TASK INPUTS.
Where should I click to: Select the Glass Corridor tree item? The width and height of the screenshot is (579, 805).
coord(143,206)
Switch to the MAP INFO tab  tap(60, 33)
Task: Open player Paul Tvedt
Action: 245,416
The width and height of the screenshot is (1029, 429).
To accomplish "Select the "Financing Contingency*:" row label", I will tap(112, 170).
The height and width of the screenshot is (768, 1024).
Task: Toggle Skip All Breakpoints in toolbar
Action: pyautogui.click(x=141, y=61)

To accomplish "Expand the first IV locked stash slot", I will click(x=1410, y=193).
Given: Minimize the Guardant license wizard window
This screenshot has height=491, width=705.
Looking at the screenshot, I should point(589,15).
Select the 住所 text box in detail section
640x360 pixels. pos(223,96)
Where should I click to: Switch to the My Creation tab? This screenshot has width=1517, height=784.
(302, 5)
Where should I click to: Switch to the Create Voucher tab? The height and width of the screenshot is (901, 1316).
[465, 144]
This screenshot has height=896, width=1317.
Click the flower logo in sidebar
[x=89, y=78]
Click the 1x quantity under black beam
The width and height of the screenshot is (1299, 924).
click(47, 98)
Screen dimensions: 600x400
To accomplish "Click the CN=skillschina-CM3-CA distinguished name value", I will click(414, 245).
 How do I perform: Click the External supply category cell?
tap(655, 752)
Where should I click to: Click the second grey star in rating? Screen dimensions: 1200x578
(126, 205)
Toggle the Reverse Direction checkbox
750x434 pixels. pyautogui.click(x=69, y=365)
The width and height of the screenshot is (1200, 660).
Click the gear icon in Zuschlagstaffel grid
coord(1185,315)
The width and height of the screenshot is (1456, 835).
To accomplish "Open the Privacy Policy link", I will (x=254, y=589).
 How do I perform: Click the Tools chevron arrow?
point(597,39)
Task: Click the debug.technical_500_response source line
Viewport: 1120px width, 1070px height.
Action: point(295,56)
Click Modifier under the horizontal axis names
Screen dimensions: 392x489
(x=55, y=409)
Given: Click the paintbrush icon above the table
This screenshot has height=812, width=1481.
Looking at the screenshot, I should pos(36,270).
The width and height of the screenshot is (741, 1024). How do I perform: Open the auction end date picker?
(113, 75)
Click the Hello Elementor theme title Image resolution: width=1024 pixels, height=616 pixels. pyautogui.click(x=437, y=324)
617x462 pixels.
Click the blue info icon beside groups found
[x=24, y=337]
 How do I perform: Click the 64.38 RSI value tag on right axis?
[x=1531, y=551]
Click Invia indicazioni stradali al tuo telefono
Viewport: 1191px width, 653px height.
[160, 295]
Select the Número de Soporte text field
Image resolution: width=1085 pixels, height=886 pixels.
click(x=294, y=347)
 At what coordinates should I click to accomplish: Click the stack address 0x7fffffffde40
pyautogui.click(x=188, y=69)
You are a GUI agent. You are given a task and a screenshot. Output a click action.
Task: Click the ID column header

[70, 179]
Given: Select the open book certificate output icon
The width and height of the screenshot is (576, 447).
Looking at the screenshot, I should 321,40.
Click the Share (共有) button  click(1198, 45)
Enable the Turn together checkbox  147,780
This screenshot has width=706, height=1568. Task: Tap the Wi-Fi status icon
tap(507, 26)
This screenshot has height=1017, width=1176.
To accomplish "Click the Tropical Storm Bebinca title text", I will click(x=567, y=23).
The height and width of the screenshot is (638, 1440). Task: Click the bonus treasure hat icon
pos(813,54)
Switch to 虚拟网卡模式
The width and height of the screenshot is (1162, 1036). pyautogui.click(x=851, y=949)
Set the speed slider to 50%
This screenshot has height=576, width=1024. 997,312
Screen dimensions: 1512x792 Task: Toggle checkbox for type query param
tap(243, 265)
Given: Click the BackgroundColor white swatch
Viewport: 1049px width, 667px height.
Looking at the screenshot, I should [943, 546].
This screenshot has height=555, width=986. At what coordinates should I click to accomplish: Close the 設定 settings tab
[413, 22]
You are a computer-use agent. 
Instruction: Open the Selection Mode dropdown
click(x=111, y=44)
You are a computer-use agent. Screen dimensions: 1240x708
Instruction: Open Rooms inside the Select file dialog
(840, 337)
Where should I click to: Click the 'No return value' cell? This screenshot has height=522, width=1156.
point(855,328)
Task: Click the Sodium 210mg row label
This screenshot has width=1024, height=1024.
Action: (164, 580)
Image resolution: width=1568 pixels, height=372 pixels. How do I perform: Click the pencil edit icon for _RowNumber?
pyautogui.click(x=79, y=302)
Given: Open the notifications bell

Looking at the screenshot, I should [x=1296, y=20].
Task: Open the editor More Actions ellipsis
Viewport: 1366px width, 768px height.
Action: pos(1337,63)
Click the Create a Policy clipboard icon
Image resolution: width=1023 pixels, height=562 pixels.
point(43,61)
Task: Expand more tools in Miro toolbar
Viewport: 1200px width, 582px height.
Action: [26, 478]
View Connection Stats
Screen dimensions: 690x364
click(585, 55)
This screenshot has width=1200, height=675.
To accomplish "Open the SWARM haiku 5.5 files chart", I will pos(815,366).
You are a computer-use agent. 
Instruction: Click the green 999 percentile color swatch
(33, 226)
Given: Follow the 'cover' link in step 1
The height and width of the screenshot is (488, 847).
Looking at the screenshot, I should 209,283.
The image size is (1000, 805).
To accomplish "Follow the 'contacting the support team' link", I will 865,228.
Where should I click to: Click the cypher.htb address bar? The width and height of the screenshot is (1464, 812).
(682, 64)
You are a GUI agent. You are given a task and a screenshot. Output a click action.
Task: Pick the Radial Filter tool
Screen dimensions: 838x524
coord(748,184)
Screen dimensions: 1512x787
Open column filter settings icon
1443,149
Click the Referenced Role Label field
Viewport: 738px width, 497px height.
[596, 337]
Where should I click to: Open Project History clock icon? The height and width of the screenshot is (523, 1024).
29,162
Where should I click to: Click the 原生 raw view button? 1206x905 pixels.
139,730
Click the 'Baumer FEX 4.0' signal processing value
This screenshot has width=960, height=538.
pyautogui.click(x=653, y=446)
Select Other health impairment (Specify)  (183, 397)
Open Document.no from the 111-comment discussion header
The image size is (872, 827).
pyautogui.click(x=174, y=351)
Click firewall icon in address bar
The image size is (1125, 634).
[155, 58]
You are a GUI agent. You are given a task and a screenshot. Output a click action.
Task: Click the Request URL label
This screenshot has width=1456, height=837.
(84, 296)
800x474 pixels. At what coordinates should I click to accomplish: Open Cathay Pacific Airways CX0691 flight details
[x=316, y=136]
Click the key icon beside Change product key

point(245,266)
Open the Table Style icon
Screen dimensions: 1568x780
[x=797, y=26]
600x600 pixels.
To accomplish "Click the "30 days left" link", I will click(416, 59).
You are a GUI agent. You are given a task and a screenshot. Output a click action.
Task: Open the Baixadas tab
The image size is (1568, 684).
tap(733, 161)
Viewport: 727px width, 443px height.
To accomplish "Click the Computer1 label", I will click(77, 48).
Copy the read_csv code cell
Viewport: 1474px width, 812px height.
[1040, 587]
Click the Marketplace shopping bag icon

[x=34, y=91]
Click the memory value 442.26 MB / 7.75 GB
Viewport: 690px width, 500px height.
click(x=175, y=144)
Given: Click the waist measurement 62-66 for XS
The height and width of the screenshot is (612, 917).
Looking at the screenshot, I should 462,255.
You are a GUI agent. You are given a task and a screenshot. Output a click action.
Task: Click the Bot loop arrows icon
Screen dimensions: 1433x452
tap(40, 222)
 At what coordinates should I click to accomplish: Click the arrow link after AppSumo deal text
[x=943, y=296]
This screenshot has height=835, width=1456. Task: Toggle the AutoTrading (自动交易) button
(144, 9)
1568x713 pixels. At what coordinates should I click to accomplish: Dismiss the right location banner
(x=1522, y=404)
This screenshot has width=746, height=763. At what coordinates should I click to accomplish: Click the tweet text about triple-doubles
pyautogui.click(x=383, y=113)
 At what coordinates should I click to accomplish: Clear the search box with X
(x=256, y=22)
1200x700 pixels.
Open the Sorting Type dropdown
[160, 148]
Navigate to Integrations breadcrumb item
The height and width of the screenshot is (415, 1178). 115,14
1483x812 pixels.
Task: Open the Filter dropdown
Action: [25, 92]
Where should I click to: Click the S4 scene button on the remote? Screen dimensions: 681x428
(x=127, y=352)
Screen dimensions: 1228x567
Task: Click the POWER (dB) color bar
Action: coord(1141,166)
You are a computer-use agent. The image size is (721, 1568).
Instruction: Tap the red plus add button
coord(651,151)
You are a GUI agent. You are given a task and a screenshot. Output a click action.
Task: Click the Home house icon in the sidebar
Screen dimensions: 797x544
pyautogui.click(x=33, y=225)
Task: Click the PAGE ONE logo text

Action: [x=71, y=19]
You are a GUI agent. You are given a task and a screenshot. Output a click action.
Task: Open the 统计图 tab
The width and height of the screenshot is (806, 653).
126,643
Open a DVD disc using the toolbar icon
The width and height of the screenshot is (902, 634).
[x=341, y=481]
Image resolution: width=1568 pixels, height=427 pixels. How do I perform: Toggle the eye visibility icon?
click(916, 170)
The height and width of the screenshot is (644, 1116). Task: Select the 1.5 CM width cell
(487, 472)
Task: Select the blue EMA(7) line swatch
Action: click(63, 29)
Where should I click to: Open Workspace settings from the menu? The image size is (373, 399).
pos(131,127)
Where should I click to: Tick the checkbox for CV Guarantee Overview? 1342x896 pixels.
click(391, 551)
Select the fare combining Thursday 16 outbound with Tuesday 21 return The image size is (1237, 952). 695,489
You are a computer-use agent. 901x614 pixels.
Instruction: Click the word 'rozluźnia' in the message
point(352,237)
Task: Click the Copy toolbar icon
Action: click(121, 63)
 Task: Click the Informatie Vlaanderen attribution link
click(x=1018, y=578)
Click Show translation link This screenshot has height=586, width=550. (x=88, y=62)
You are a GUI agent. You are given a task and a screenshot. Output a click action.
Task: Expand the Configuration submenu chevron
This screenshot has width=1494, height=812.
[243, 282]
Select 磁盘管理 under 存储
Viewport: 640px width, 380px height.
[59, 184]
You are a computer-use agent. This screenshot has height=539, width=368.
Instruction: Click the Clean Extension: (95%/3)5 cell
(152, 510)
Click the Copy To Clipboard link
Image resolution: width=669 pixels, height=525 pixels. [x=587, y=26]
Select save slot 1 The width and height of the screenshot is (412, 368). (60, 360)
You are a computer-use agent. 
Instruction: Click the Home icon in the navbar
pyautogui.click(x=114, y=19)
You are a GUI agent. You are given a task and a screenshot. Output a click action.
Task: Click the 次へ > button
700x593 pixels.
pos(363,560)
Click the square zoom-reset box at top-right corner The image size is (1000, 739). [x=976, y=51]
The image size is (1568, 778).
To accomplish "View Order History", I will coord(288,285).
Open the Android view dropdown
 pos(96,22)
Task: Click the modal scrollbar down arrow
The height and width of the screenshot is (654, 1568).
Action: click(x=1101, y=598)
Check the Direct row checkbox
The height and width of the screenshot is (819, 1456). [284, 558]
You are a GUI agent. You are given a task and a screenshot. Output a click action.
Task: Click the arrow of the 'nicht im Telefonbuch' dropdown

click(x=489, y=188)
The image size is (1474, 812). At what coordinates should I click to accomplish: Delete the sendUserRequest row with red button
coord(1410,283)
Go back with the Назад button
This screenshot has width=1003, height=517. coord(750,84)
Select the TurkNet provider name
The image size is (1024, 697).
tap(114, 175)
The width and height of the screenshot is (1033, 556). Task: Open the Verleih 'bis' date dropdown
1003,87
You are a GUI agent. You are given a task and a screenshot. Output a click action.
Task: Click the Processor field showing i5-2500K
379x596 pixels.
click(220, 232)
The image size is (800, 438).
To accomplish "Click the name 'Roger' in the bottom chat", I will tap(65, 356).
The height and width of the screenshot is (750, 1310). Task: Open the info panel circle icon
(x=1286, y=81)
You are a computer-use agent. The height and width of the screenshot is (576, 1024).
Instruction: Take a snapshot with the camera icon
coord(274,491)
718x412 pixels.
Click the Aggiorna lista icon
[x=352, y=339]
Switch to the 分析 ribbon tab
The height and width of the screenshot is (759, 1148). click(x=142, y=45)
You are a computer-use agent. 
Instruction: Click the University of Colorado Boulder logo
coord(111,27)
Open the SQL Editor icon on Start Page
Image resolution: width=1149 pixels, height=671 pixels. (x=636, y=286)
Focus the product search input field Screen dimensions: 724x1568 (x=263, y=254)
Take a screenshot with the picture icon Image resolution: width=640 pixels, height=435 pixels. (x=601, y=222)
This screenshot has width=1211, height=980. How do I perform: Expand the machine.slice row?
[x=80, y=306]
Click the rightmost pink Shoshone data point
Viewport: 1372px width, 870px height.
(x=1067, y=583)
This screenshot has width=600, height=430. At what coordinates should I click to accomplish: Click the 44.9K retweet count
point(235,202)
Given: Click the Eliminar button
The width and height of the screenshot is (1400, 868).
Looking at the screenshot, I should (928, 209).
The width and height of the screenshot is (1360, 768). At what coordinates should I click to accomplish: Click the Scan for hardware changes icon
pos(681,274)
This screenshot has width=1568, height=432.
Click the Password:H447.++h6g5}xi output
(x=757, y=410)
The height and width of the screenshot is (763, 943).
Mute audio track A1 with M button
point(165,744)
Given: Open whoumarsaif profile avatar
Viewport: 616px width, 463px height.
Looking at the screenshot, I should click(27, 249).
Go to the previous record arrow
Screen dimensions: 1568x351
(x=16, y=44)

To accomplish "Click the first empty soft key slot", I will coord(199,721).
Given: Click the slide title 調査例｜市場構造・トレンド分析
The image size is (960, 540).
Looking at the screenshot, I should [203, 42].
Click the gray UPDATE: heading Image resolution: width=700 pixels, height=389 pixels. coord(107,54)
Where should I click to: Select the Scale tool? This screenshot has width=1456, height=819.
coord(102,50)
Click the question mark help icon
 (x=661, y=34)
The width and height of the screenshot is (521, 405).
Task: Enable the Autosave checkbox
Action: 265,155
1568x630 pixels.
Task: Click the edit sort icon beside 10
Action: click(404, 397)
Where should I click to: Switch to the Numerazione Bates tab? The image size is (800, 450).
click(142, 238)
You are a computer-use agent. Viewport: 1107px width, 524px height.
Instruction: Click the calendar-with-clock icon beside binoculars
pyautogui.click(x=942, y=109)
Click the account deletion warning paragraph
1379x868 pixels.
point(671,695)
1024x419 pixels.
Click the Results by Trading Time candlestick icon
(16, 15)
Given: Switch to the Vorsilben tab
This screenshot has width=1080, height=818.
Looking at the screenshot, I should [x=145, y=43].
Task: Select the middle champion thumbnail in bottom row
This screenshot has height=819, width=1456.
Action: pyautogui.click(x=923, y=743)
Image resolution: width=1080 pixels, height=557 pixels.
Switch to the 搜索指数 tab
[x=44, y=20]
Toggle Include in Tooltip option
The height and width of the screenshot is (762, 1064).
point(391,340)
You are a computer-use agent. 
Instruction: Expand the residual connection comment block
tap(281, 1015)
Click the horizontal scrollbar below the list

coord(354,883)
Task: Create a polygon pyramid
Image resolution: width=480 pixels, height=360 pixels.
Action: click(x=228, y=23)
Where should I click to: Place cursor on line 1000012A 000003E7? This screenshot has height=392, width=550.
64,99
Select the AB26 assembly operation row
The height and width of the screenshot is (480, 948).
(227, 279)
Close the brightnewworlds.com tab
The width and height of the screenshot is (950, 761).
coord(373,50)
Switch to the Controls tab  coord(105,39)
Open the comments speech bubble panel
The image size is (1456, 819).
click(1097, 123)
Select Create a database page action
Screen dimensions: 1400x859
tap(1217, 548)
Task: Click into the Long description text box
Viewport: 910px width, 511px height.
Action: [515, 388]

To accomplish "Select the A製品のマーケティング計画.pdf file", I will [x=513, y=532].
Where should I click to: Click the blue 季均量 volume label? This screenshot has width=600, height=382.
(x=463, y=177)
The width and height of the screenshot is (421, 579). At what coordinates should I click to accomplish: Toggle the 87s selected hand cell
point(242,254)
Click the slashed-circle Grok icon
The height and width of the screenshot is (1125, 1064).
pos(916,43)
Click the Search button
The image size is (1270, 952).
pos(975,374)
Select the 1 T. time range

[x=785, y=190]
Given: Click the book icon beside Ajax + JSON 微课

WHAT TO DO.
In the records, start at the line that contains "The width and height of the screenshot is (741, 1024)." and stop after the line that contains "[x=24, y=337]". Write out only those lines again with "auction" swapped for "listing" and nothing else changed.

SOLUTION.
The width and height of the screenshot is (741, 1024). How do I perform: Open the listing end date picker?
(113, 75)
Click the Hello Elementor theme title Image resolution: width=1024 pixels, height=616 pixels. pyautogui.click(x=437, y=324)
617x462 pixels.
Click the blue info icon beside groups found
[x=24, y=337]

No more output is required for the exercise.